Change "icon" to "symbol" in the lines from the line with "has width=1500, height=643." to the line with "Looking at the screenshot, I should (1459, 161).", and return only those lines, otherwise unaltered.

[RECORD SET]:
+===+

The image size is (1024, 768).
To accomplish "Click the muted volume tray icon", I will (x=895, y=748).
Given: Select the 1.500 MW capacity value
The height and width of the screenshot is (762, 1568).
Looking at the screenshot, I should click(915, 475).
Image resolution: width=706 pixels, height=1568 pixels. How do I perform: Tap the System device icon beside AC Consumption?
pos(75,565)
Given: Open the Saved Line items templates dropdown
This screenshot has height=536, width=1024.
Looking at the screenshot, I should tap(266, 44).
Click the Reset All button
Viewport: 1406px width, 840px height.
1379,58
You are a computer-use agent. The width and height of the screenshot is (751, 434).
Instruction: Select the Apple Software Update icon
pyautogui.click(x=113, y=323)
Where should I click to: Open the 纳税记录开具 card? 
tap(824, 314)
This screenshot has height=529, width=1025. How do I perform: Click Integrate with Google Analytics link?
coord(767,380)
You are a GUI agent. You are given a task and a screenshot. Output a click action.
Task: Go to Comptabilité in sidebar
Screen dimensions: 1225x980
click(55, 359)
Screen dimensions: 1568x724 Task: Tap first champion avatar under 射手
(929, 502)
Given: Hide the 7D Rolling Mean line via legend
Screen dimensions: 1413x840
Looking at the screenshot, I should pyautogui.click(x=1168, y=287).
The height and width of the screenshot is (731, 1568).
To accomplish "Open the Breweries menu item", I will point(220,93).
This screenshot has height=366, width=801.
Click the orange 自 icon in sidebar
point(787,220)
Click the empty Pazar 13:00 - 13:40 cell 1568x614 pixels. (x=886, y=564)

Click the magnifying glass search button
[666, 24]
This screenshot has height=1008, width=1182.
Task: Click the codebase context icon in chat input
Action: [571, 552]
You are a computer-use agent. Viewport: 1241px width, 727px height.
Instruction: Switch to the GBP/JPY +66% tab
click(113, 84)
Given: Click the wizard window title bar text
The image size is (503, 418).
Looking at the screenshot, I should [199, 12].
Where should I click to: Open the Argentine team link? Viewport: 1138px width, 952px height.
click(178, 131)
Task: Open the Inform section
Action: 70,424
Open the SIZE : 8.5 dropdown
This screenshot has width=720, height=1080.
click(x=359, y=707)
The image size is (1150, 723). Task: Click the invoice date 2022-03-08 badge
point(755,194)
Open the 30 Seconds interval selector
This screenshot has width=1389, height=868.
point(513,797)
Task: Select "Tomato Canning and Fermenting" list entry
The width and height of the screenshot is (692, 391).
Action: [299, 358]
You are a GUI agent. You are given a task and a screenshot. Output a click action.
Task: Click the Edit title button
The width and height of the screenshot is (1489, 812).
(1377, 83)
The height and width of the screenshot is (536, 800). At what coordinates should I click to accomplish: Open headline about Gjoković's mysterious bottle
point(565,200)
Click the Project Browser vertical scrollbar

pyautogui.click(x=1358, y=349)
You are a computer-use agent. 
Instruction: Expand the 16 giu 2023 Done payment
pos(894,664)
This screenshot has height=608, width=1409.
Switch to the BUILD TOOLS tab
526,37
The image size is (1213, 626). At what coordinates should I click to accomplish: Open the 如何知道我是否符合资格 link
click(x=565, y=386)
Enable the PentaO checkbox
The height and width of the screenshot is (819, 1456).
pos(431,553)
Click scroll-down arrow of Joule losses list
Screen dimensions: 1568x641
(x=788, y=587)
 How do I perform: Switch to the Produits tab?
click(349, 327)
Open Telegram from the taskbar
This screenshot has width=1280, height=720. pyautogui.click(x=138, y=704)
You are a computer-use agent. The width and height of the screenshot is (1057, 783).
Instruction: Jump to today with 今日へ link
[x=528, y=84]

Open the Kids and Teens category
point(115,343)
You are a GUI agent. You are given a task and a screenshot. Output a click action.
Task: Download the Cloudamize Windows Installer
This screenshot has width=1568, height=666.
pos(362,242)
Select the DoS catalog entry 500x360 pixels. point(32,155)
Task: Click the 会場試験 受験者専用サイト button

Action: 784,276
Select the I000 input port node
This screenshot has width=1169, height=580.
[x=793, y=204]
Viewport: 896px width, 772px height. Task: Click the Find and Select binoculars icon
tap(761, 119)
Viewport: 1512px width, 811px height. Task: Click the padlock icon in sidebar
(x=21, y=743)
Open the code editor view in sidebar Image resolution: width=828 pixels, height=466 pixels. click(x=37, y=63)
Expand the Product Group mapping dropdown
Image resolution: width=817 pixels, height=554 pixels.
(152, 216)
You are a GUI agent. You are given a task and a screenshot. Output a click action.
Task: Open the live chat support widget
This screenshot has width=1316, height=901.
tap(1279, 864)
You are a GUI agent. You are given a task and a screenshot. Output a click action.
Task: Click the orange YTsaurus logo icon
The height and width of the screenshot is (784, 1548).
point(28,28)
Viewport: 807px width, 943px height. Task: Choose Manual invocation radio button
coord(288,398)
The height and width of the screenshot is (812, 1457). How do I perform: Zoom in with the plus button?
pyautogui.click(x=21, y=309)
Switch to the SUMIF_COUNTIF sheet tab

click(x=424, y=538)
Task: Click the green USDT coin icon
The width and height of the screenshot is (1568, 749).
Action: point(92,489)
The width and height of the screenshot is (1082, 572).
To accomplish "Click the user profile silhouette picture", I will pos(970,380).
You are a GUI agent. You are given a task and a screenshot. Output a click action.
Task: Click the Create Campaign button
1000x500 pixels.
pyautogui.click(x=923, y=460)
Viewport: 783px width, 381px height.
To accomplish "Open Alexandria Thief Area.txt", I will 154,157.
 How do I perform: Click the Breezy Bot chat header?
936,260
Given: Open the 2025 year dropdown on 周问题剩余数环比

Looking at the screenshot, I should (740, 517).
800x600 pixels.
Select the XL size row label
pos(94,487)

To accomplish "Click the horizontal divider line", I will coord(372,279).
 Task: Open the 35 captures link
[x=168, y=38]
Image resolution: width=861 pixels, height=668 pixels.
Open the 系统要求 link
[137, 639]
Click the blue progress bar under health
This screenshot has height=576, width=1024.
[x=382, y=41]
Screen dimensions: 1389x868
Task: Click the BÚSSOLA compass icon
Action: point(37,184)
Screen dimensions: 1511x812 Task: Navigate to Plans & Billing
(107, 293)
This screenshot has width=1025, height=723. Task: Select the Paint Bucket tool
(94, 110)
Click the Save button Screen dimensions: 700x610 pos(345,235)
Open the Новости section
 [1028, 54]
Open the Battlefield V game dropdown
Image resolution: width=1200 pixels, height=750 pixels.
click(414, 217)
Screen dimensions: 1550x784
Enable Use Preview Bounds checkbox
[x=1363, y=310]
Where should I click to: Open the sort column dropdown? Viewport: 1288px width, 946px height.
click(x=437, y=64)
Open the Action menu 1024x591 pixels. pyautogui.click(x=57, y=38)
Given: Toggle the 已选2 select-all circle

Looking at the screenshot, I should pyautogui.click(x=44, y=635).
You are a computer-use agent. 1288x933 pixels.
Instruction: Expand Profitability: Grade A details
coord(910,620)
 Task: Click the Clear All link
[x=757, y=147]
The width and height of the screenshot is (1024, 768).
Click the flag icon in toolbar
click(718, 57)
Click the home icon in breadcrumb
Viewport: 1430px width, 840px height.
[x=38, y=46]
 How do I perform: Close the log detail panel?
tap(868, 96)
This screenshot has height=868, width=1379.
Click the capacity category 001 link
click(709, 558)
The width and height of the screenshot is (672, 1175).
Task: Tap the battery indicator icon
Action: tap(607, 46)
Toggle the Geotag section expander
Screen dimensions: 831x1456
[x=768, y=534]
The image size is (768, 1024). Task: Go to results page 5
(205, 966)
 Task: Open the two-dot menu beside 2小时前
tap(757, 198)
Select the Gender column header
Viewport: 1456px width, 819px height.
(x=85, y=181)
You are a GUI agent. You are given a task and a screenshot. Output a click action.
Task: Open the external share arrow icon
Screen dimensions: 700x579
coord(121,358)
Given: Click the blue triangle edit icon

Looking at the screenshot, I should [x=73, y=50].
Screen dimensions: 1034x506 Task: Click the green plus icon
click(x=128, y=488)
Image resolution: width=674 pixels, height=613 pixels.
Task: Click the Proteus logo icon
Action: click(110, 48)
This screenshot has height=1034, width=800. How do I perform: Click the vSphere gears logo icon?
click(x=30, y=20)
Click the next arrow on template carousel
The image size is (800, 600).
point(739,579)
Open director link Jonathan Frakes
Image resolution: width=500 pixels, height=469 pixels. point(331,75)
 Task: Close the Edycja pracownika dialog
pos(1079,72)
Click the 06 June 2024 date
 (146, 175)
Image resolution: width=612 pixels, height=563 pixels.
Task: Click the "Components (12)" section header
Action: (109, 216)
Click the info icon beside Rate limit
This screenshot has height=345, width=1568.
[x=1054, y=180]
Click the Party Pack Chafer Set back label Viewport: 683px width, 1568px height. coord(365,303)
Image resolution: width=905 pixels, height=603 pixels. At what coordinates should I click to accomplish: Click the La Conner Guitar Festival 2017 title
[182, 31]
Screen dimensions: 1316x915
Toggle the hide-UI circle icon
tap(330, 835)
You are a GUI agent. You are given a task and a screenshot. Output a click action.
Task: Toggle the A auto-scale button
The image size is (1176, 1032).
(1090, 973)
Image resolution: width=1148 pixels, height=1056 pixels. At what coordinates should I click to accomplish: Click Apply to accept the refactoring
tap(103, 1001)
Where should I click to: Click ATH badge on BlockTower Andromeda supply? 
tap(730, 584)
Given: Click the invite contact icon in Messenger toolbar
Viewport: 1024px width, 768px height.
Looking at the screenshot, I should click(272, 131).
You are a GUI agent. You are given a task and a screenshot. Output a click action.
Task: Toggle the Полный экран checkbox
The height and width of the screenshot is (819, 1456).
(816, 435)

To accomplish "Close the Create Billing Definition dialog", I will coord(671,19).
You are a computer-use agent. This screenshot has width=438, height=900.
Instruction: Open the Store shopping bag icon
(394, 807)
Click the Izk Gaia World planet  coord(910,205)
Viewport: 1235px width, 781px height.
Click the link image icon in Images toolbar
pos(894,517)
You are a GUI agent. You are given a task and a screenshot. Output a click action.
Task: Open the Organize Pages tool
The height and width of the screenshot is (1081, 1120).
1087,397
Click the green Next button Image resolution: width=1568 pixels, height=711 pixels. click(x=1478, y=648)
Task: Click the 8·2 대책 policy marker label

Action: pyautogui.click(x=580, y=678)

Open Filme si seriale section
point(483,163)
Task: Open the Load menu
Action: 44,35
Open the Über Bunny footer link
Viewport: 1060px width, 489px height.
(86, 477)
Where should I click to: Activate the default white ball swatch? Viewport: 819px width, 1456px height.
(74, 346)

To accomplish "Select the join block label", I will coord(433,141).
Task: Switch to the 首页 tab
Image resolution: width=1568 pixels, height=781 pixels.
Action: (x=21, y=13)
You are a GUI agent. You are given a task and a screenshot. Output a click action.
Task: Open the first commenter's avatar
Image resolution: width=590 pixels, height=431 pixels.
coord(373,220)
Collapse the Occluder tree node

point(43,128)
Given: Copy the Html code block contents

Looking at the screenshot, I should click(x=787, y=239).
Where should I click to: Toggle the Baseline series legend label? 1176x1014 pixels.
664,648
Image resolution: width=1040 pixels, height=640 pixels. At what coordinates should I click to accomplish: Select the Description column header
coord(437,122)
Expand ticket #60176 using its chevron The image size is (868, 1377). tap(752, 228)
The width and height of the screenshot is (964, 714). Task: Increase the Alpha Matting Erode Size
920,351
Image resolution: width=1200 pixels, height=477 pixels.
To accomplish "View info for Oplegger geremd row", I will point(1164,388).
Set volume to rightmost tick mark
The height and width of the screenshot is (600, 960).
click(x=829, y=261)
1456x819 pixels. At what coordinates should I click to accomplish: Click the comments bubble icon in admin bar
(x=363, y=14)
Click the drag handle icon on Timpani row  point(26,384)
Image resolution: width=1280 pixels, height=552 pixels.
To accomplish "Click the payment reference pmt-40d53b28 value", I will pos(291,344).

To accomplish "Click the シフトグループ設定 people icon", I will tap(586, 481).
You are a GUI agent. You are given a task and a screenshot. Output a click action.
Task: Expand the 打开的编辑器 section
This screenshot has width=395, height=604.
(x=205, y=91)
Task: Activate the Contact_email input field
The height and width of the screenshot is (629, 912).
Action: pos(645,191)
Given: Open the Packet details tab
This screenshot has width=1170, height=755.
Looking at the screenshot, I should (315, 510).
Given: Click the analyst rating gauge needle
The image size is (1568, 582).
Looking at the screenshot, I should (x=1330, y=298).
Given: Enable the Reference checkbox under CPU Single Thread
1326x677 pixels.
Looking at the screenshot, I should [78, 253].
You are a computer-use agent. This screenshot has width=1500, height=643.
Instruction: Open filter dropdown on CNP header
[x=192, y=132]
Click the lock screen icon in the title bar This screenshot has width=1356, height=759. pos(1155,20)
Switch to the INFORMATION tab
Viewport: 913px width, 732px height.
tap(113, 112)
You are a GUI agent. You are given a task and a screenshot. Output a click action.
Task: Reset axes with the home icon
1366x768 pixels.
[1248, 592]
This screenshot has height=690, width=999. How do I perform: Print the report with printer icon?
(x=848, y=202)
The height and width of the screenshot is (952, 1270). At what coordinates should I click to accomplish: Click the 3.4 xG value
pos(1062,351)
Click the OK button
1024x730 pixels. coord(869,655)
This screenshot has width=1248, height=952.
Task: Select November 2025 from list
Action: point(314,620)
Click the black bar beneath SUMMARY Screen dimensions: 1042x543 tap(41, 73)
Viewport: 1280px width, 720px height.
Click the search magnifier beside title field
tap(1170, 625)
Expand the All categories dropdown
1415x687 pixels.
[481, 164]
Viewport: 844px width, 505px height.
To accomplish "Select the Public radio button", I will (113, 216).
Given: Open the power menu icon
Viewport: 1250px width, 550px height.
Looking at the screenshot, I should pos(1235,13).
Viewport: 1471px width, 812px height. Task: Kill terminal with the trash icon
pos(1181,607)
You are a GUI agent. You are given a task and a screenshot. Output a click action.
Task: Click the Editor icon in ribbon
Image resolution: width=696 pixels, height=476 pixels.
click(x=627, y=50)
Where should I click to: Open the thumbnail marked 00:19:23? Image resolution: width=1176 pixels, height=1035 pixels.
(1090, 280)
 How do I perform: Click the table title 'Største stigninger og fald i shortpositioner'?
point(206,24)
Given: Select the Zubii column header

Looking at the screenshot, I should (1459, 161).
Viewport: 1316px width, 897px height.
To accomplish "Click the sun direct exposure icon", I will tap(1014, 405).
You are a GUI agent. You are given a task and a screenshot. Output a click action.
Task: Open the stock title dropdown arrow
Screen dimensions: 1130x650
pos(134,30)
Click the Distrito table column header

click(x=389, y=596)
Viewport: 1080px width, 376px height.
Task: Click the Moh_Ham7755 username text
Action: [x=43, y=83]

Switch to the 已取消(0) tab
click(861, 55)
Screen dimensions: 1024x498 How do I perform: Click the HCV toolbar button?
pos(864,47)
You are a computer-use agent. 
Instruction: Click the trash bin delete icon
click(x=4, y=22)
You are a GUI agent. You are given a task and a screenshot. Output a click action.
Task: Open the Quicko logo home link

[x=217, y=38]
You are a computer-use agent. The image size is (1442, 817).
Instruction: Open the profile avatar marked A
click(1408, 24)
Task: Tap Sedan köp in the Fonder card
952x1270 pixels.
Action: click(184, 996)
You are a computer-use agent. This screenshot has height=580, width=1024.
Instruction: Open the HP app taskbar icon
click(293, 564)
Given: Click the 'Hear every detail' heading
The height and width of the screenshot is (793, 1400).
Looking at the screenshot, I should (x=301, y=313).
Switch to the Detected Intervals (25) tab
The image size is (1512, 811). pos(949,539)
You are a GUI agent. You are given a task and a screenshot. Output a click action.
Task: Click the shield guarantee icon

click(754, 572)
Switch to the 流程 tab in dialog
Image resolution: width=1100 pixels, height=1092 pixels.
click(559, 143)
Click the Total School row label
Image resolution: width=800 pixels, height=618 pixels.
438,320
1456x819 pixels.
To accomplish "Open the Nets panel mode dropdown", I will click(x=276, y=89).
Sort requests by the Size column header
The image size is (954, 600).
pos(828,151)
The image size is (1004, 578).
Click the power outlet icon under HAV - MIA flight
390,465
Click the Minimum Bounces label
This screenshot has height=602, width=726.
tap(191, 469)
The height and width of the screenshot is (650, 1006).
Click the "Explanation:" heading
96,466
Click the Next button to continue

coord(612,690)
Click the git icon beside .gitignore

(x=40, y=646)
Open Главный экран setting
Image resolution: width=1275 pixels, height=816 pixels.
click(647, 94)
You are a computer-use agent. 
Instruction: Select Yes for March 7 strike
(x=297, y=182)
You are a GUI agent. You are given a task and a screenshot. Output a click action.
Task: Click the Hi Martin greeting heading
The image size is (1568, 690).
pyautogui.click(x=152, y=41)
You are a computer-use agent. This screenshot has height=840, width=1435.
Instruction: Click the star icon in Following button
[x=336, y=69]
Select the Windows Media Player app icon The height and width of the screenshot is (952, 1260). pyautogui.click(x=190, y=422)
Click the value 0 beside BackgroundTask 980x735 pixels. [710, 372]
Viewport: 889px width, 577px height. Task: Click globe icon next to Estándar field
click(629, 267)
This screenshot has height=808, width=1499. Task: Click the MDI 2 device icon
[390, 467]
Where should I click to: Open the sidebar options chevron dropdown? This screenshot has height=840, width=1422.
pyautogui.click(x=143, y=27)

+===+

[OUTPUT OF THE EXERCISE]:
You are a computer-use agent. This screenshot has width=1500, height=643.
Instruction: Open filter dropdown on CNP header
[x=192, y=132]
Click the lock screen symbol in the title bar This screenshot has width=1356, height=759. pos(1155,20)
Switch to the INFORMATION tab
Viewport: 913px width, 732px height.
tap(113, 112)
You are a GUI agent. You are given a task and a screenshot. Output a click action.
Task: Reset axes with the home symbol
1366x768 pixels.
[1248, 592]
This screenshot has height=690, width=999. How do I perform: Print the report with printer symbol?
(x=848, y=202)
The height and width of the screenshot is (952, 1270). At what coordinates should I click to accomplish: Click the 3.4 xG value
pos(1062,351)
Click the OK button
1024x730 pixels. coord(869,655)
This screenshot has width=1248, height=952.
Task: Select November 2025 from list
Action: point(314,620)
Click the black bar beneath SUMMARY Screen dimensions: 1042x543 tap(41, 73)
Viewport: 1280px width, 720px height.
Click the search magnifier beside title field
tap(1170, 625)
Expand the All categories dropdown
1415x687 pixels.
[481, 164]
Viewport: 844px width, 505px height.
To accomplish "Select the Public radio button", I will (113, 216).
Given: Open the power menu symbol
Viewport: 1250px width, 550px height.
Looking at the screenshot, I should pos(1235,13).
Viewport: 1471px width, 812px height. Task: Kill terminal with the trash symbol
pos(1181,607)
You are a GUI agent. You are given a task and a screenshot. Output a click action.
Task: Click the Editor symbol in ribbon
Image resolution: width=696 pixels, height=476 pixels.
click(x=627, y=50)
Where should I click to: Open the thumbnail marked 00:19:23? Image resolution: width=1176 pixels, height=1035 pixels.
(1090, 280)
 How do I perform: Click the table title 'Største stigninger og fald i shortpositioner'?
point(206,24)
Given: Select the Zubii column header

Looking at the screenshot, I should (1459, 161).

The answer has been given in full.